Hierarchical cluster analysis of chondrocytes from osteoarthritic and normal donors cultured in monolayer and Hyaff-11 scaffolds. Genes that were differentially expressed between normal donors (ND) chondrocytes cultured in monolayer (ML) and scaffold (3D) cultures, functionally filtered by their association with skeletal development and extracellular matrix (ECM) formation, were used to assess chondrogenic capacity of chondrocytes from osteoarthritic (OA) patients. Green bars depict a repressed and red bars an induced expression of genes normalized to the mean. The clustering gave two main groups classified as monolayer chondrocytes and scaffold-cultured chondrocytes. The separate OA monolayer cluster clearly indicated a differential expression pattern between OA and ND chondrocytes.

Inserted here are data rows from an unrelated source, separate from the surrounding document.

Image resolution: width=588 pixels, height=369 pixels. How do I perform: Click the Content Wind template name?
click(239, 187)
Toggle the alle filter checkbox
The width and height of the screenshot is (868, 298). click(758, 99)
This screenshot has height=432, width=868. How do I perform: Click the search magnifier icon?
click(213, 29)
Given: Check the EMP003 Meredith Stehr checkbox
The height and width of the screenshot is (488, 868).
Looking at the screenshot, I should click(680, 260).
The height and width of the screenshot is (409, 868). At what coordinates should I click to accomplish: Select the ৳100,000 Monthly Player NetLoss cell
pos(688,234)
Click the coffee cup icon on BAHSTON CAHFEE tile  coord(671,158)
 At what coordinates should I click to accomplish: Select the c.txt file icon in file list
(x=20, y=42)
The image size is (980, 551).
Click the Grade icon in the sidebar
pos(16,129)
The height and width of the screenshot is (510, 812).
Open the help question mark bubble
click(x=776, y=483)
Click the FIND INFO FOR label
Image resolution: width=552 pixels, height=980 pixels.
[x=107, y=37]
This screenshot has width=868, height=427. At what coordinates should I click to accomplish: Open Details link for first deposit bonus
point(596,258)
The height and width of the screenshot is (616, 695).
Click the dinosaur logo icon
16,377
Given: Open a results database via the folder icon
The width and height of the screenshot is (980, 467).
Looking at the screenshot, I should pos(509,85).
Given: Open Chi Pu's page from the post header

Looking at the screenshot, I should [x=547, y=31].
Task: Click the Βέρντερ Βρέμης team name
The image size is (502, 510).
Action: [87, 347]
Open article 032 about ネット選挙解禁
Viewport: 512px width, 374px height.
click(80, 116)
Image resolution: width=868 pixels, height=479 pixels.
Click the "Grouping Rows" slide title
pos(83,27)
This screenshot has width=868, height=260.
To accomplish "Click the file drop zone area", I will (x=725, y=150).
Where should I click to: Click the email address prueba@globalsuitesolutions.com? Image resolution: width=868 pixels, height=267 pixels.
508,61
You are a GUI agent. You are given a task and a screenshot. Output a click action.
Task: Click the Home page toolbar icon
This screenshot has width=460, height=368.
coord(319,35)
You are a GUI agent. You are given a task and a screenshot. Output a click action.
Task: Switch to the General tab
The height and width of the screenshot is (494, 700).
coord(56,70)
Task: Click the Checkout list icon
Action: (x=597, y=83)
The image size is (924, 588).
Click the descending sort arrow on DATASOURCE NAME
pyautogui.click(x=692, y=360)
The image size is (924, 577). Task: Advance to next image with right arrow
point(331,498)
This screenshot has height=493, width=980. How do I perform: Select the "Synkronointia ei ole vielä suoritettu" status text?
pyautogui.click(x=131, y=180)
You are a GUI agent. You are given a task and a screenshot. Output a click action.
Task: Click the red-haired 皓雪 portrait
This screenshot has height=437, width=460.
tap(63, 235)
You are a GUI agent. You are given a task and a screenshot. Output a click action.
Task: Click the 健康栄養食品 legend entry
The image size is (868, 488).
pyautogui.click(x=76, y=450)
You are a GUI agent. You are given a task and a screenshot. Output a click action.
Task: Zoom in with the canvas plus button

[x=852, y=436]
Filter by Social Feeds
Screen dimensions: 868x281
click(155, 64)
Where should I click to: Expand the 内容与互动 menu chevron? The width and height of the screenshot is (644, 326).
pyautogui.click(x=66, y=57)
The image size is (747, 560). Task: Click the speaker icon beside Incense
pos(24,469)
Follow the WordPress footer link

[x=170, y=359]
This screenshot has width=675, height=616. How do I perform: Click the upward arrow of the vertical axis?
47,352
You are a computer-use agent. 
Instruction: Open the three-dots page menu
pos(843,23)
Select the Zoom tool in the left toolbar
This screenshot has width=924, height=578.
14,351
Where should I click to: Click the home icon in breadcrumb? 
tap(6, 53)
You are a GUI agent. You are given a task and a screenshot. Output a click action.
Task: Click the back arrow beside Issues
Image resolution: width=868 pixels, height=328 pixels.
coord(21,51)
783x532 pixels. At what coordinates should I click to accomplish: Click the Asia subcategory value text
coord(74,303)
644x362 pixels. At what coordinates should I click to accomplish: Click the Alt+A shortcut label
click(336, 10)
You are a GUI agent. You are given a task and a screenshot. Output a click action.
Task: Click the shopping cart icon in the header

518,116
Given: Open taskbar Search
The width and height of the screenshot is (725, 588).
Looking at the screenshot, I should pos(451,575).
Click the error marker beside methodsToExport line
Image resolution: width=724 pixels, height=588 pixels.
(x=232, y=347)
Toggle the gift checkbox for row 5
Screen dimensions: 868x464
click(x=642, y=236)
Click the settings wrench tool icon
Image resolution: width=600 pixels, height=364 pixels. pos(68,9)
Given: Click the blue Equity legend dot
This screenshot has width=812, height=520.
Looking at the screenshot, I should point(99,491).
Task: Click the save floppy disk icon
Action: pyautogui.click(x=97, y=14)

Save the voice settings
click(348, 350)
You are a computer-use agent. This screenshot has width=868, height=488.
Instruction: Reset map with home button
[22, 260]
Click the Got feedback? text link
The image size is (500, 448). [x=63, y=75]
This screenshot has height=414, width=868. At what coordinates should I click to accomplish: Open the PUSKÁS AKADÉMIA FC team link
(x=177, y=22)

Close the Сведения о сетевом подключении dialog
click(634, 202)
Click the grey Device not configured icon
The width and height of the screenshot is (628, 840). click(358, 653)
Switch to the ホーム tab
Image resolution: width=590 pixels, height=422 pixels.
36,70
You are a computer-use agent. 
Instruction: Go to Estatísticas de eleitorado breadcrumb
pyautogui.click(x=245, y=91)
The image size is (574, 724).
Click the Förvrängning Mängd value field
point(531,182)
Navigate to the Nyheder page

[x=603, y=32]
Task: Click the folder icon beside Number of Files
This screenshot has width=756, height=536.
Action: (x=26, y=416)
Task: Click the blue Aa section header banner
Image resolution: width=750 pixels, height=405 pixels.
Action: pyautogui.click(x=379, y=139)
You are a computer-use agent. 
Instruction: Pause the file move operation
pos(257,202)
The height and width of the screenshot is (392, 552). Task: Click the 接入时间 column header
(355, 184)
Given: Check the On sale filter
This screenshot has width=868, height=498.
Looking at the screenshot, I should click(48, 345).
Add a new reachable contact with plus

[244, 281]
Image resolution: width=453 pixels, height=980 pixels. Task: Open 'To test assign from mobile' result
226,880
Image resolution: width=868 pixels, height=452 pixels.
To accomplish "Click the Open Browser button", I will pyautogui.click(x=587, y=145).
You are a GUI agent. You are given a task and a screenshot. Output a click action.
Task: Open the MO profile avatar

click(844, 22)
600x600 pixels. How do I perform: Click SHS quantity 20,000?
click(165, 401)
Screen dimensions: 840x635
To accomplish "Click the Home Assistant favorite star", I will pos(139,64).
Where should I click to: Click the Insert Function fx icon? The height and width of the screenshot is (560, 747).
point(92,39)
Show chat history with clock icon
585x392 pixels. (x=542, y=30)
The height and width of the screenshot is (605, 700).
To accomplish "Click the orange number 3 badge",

In scaffold cultures on the other hand, no OA-related cluster separation was observed demonstrating a loss of differences between OA and ND chondrocytes during scaffold culture.

Figure 5

Real-time PCR verification of results from the microarray analysis. The expression was calculated as percentage of the expression of the housekeeping gene glyceraldehyde-3-phosphate dehydrogenase (GAPDH). The mean of each technical triplicate is plotted and the error bars represent standard deviation. * P < 0.05; ** P < 0.01; *** P < 0.001.